Find every line below that contains the word "checkbox" and copy it out.

> [Records from a dataset]
-------

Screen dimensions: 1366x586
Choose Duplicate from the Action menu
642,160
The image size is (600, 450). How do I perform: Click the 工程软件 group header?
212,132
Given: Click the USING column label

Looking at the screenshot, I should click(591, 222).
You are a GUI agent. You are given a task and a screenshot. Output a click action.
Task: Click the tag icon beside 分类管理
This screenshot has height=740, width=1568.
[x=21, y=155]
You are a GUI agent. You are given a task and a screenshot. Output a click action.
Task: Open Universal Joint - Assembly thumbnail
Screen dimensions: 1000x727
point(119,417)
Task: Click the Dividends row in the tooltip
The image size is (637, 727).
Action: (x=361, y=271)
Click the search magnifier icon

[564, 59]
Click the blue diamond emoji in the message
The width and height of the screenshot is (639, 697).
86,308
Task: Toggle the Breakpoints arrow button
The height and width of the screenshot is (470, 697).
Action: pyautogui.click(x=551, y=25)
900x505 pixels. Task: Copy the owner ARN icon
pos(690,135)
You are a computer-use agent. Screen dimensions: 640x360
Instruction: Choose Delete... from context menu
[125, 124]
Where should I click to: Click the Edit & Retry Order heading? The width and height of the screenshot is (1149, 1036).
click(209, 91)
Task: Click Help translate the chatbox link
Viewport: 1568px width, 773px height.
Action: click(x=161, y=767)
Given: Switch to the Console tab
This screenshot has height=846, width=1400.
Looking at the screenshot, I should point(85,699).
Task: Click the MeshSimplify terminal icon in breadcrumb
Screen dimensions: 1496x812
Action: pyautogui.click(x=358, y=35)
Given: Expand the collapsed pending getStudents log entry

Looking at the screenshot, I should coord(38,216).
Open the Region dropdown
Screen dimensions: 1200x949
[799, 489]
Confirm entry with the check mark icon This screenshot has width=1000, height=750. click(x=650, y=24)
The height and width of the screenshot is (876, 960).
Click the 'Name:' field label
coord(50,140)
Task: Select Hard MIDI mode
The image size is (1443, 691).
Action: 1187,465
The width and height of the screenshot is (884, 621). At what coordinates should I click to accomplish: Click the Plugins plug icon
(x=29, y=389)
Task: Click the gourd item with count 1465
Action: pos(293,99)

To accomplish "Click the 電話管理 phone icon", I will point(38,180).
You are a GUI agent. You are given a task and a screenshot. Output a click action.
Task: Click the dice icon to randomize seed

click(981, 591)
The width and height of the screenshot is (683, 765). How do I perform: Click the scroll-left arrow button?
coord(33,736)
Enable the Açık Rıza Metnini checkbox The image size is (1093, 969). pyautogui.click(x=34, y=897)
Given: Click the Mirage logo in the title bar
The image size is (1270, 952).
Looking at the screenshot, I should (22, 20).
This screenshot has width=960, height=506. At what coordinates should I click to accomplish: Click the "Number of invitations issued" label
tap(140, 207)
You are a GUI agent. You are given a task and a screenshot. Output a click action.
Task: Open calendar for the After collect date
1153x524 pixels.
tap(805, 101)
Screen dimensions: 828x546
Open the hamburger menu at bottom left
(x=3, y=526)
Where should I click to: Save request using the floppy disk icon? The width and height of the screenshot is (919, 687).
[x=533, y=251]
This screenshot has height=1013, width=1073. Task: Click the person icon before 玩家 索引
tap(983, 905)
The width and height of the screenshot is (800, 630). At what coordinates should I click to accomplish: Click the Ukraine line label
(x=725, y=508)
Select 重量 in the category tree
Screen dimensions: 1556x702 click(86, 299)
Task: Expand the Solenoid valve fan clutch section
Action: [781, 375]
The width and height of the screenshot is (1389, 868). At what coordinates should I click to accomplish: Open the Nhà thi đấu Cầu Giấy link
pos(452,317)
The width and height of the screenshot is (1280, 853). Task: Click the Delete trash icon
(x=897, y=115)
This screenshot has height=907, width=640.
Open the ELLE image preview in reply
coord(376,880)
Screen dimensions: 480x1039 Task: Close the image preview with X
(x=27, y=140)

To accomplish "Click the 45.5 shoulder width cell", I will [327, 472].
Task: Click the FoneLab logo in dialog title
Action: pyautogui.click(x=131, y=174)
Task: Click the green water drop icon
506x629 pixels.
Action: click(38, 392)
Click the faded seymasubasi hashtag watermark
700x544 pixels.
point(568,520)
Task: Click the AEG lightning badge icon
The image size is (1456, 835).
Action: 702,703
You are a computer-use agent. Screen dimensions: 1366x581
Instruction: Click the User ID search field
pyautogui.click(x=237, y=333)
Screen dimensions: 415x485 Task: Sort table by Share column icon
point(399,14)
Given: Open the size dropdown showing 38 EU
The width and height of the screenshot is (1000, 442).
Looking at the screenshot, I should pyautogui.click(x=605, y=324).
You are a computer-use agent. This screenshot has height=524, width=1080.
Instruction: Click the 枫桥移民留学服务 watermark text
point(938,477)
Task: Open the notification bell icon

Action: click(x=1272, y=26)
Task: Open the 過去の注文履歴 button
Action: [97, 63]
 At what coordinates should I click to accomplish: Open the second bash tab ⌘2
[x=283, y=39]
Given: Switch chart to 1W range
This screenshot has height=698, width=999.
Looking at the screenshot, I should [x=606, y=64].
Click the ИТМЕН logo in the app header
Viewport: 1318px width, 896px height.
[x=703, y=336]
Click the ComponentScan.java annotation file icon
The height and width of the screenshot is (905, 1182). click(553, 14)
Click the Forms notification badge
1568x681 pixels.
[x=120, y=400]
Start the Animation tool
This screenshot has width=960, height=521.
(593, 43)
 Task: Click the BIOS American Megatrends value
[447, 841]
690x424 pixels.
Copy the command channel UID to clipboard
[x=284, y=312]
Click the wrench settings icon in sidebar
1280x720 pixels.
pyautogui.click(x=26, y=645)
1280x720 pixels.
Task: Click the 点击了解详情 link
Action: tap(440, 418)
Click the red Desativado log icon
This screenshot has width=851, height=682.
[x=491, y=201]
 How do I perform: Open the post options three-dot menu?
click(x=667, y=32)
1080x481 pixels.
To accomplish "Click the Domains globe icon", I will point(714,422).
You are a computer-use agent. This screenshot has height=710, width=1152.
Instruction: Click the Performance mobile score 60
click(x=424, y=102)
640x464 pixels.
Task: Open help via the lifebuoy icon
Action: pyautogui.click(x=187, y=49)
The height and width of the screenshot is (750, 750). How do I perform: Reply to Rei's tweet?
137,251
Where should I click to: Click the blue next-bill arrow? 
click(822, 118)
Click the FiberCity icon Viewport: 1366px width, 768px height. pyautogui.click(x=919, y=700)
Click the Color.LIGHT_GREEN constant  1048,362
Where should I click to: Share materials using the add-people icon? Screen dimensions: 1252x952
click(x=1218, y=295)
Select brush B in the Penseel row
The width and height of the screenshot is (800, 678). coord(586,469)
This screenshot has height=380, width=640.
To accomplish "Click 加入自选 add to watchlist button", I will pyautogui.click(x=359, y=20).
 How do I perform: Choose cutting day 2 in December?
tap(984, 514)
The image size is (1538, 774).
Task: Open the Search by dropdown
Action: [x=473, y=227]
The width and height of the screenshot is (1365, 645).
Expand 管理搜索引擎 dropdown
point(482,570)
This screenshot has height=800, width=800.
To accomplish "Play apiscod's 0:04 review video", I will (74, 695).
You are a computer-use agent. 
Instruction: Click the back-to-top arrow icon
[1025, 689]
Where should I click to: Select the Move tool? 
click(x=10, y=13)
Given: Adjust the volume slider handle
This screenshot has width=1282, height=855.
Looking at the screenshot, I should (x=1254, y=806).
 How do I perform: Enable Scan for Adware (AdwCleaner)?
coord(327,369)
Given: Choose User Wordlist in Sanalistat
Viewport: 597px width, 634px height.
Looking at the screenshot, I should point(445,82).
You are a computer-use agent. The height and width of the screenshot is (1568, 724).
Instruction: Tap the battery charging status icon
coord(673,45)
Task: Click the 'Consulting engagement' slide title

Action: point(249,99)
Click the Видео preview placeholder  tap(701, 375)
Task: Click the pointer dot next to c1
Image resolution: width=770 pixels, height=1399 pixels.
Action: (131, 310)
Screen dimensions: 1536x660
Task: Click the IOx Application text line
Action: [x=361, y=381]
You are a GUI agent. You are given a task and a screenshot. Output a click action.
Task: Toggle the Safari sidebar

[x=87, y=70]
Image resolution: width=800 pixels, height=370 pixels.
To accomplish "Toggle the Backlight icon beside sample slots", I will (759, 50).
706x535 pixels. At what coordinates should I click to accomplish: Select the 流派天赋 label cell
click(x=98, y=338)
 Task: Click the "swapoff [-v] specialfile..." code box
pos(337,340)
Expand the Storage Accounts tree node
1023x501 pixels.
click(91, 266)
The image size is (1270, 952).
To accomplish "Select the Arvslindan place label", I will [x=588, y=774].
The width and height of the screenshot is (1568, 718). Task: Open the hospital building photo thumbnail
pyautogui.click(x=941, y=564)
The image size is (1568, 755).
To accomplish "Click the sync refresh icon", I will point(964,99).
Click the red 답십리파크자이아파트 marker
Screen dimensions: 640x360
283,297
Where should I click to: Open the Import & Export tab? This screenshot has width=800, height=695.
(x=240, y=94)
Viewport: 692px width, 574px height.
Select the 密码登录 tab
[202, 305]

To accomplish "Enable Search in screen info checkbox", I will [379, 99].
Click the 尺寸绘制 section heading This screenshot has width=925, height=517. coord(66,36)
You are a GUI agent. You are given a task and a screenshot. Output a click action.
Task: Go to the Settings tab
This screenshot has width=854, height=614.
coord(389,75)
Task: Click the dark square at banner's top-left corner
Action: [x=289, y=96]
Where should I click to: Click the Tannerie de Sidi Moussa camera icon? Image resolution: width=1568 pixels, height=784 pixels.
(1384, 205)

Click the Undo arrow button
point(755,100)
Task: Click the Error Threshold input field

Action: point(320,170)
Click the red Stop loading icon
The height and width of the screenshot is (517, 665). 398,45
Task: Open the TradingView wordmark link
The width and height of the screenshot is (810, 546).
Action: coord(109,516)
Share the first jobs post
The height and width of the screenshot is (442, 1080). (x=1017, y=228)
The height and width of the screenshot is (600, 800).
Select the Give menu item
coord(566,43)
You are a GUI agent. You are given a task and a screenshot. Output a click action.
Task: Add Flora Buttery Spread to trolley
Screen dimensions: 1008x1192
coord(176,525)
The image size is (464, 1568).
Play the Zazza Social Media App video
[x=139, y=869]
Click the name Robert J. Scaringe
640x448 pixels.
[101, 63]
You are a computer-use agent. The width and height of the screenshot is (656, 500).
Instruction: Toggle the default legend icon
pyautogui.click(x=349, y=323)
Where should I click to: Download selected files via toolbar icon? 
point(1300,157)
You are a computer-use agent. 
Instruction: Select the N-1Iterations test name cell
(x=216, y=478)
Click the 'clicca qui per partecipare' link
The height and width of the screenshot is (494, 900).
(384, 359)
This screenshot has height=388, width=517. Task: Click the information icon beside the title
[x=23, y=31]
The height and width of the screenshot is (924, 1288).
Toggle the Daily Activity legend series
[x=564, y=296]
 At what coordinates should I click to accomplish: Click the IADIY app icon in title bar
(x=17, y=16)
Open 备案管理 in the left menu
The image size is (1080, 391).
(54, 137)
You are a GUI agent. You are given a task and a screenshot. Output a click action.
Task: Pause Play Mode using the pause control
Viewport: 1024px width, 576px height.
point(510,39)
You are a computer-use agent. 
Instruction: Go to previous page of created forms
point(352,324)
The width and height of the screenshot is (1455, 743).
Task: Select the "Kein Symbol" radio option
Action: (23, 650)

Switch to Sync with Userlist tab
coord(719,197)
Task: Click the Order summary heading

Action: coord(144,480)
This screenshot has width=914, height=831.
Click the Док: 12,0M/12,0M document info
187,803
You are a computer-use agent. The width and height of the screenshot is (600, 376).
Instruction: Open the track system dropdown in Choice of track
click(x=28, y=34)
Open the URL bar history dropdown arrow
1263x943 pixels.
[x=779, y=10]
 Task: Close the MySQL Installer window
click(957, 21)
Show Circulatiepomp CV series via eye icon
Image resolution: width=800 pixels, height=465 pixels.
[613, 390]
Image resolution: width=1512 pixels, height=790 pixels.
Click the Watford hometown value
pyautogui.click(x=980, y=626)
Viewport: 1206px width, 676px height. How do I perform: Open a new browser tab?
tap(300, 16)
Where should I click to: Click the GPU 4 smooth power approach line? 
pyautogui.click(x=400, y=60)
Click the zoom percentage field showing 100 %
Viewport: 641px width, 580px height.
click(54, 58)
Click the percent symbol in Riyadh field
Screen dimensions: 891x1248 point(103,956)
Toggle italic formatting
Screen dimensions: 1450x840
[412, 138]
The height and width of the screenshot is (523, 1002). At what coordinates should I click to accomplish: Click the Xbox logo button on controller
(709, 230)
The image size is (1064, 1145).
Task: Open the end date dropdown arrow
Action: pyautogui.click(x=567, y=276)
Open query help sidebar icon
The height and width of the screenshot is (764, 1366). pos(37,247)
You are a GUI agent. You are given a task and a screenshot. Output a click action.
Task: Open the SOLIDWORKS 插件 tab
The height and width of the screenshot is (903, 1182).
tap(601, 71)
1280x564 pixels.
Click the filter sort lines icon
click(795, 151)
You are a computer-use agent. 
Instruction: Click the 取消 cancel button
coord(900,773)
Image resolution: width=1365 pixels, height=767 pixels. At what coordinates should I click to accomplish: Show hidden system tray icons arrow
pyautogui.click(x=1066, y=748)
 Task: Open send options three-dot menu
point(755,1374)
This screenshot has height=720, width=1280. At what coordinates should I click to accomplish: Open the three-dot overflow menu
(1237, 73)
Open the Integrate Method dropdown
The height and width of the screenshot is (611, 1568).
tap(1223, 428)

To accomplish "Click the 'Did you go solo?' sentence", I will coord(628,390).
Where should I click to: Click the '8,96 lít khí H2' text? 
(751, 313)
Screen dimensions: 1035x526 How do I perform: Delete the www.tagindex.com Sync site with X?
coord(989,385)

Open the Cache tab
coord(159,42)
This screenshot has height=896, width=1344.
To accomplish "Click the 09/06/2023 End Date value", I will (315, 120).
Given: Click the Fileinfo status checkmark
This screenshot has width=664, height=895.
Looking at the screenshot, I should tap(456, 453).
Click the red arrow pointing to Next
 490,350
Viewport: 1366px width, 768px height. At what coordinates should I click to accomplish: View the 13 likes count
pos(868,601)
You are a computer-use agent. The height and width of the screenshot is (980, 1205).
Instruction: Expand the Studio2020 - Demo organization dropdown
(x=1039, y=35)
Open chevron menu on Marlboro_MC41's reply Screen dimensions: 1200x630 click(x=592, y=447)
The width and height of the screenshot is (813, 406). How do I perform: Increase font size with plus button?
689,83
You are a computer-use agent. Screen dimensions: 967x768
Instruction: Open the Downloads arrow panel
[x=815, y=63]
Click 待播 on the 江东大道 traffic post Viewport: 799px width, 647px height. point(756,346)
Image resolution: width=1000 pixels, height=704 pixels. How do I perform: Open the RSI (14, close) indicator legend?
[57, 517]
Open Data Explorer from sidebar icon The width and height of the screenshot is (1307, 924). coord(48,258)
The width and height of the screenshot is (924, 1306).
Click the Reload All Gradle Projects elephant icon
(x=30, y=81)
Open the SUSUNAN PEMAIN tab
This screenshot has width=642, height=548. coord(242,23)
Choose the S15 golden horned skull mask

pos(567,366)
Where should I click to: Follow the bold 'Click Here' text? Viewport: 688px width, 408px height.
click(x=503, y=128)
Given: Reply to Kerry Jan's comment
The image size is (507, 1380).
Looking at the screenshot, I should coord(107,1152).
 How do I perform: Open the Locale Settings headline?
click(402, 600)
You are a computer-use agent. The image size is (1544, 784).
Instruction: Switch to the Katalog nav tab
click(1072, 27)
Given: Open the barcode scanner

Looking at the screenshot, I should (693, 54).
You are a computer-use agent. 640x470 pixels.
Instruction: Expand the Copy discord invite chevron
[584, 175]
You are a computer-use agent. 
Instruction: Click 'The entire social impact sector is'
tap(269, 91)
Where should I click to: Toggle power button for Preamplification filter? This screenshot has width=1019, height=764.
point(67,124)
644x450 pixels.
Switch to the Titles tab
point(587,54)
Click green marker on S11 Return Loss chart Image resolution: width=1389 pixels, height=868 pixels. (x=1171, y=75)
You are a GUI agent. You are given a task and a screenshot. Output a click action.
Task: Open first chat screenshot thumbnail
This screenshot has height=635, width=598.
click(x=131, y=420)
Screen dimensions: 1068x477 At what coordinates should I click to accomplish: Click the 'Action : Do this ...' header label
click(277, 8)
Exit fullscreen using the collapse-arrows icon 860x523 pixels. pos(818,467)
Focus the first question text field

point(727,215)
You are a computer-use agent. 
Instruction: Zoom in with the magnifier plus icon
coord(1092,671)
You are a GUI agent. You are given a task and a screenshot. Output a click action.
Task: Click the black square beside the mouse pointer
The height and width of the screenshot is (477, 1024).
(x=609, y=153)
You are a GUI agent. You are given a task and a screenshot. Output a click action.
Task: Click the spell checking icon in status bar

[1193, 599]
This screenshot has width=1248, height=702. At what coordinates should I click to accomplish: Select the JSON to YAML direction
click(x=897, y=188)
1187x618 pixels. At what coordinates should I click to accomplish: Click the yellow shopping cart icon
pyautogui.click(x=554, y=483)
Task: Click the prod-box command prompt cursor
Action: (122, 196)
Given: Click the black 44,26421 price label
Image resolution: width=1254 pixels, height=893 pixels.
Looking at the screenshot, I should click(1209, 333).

-------

> [WORKED SOLUTION]
Enable the Açık Rıza Metnini checkbox The image size is (1093, 969). pyautogui.click(x=34, y=897)
To accomplish "Enable Search in screen info checkbox", I will [379, 99].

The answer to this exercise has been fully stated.